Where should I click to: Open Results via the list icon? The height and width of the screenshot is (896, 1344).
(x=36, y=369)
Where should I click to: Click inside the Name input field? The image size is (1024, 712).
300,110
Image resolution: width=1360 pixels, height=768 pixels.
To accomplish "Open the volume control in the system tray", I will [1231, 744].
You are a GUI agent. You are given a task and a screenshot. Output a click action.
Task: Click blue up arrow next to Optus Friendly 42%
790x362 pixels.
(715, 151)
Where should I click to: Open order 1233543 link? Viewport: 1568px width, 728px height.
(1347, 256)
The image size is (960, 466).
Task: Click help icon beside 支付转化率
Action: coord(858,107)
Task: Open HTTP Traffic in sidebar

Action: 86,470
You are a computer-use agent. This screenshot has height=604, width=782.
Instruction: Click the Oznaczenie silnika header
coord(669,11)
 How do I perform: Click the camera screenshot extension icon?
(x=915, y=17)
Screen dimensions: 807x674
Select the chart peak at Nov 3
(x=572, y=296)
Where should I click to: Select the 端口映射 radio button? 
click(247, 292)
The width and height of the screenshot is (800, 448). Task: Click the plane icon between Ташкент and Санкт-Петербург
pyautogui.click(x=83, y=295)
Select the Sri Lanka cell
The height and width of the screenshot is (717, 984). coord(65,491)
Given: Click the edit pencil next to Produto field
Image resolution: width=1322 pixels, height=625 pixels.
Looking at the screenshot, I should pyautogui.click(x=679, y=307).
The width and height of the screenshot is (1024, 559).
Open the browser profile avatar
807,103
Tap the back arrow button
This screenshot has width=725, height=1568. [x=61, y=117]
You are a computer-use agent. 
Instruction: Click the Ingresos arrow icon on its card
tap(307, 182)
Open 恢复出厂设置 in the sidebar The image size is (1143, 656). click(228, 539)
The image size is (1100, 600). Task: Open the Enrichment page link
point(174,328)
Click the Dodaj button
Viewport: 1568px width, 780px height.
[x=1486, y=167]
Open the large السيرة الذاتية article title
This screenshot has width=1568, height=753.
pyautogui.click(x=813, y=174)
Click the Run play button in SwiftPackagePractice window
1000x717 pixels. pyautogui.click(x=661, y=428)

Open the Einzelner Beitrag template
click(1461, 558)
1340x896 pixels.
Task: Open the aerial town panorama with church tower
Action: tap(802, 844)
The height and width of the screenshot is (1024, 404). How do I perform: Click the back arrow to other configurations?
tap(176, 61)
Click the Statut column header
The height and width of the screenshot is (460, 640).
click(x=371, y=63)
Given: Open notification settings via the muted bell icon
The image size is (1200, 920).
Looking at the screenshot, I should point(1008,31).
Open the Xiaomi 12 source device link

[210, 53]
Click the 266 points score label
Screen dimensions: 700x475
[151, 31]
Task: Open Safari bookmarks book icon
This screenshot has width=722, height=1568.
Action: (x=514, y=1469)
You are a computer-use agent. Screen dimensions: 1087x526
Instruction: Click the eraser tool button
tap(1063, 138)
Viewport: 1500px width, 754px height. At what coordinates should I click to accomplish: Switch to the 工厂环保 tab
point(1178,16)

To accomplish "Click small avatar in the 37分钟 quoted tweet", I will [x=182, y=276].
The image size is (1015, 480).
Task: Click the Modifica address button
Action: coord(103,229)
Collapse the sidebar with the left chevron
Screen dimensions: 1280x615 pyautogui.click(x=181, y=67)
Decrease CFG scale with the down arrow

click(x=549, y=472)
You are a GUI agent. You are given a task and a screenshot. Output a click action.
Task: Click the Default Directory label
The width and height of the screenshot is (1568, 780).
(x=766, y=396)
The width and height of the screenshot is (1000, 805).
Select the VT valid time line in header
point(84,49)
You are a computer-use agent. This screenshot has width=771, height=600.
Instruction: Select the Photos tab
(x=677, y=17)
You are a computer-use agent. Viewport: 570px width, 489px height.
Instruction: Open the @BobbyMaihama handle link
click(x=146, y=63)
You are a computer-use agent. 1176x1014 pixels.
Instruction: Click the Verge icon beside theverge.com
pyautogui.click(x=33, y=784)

##########

What this task involves. Starting at the top of the records, copy every line exactly.

Answer space.
Where should I click to: Open Results via the list icon? The height and width of the screenshot is (896, 1344).
(x=36, y=369)
Where should I click to: Click inside the Name input field? The image size is (1024, 712).
300,110
Image resolution: width=1360 pixels, height=768 pixels.
To accomplish "Open the volume control in the system tray", I will [1231, 744].
You are a GUI agent. You are given a task and a screenshot. Output a click action.
Task: Click blue up arrow next to Optus Friendly 42%
790x362 pixels.
(715, 151)
Where should I click to: Open order 1233543 link? Viewport: 1568px width, 728px height.
(1347, 256)
The image size is (960, 466).
Task: Click help icon beside 支付转化率
Action: coord(858,107)
Task: Open HTTP Traffic in sidebar

Action: 86,470
You are a computer-use agent. This screenshot has height=604, width=782.
Instruction: Click the Oznaczenie silnika header
coord(669,11)
 How do I perform: Click the camera screenshot extension icon?
(x=915, y=17)
Screen dimensions: 807x674
Select the chart peak at Nov 3
(x=572, y=296)
Where should I click to: Select the 端口映射 radio button? 
click(247, 292)
The width and height of the screenshot is (800, 448). Task: Click the plane icon between Ташкент and Санкт-Петербург
pyautogui.click(x=83, y=295)
Select the Sri Lanka cell
The height and width of the screenshot is (717, 984). coord(65,491)
Given: Click the edit pencil next to Produto field
Image resolution: width=1322 pixels, height=625 pixels.
Looking at the screenshot, I should pyautogui.click(x=679, y=307).
The width and height of the screenshot is (1024, 559).
Open the browser profile avatar
807,103
Tap the back arrow button
This screenshot has width=725, height=1568. [x=61, y=117]
You are a computer-use agent. 
Instruction: Click the Ingresos arrow icon on its card
tap(307, 182)
Open 恢复出厂设置 in the sidebar The image size is (1143, 656). click(228, 539)
The image size is (1100, 600). Task: Open the Enrichment page link
point(174,328)
Click the Dodaj button
Viewport: 1568px width, 780px height.
[x=1486, y=167]
Open the large السيرة الذاتية article title
This screenshot has width=1568, height=753.
pyautogui.click(x=813, y=174)
Click the Run play button in SwiftPackagePractice window
1000x717 pixels. pyautogui.click(x=661, y=428)

Open the Einzelner Beitrag template
click(1461, 558)
1340x896 pixels.
Task: Open the aerial town panorama with church tower
Action: tap(802, 844)
The height and width of the screenshot is (1024, 404). How do I perform: Click the back arrow to other configurations?
tap(176, 61)
Click the Statut column header
The height and width of the screenshot is (460, 640).
click(x=371, y=63)
Given: Open notification settings via the muted bell icon
The image size is (1200, 920).
Looking at the screenshot, I should point(1008,31).
Open the Xiaomi 12 source device link

[210, 53]
Click the 266 points score label
Screen dimensions: 700x475
[151, 31]
Task: Open Safari bookmarks book icon
This screenshot has width=722, height=1568.
Action: (x=514, y=1469)
You are a computer-use agent. Screen dimensions: 1087x526
Instruction: Click the eraser tool button
tap(1063, 138)
Viewport: 1500px width, 754px height. At what coordinates should I click to accomplish: Switch to the 工厂环保 tab
point(1178,16)

To accomplish "Click small avatar in the 37分钟 quoted tweet", I will [x=182, y=276].
The image size is (1015, 480).
Task: Click the Modifica address button
Action: coord(103,229)
Collapse the sidebar with the left chevron
Screen dimensions: 1280x615 pyautogui.click(x=181, y=67)
Decrease CFG scale with the down arrow

click(x=549, y=472)
You are a GUI agent. You are given a task and a screenshot. Output a click action.
Task: Click the Default Directory label
The width and height of the screenshot is (1568, 780).
(x=766, y=396)
The width and height of the screenshot is (1000, 805).
Select the VT valid time line in header
point(84,49)
You are a computer-use agent. This screenshot has width=771, height=600.
Instruction: Select the Photos tab
(x=677, y=17)
You are a computer-use agent. Viewport: 570px width, 489px height.
Instruction: Open the @BobbyMaihama handle link
click(x=146, y=63)
You are a computer-use agent. 1176x1014 pixels.
Instruction: Click the Verge icon beside theverge.com
pyautogui.click(x=33, y=784)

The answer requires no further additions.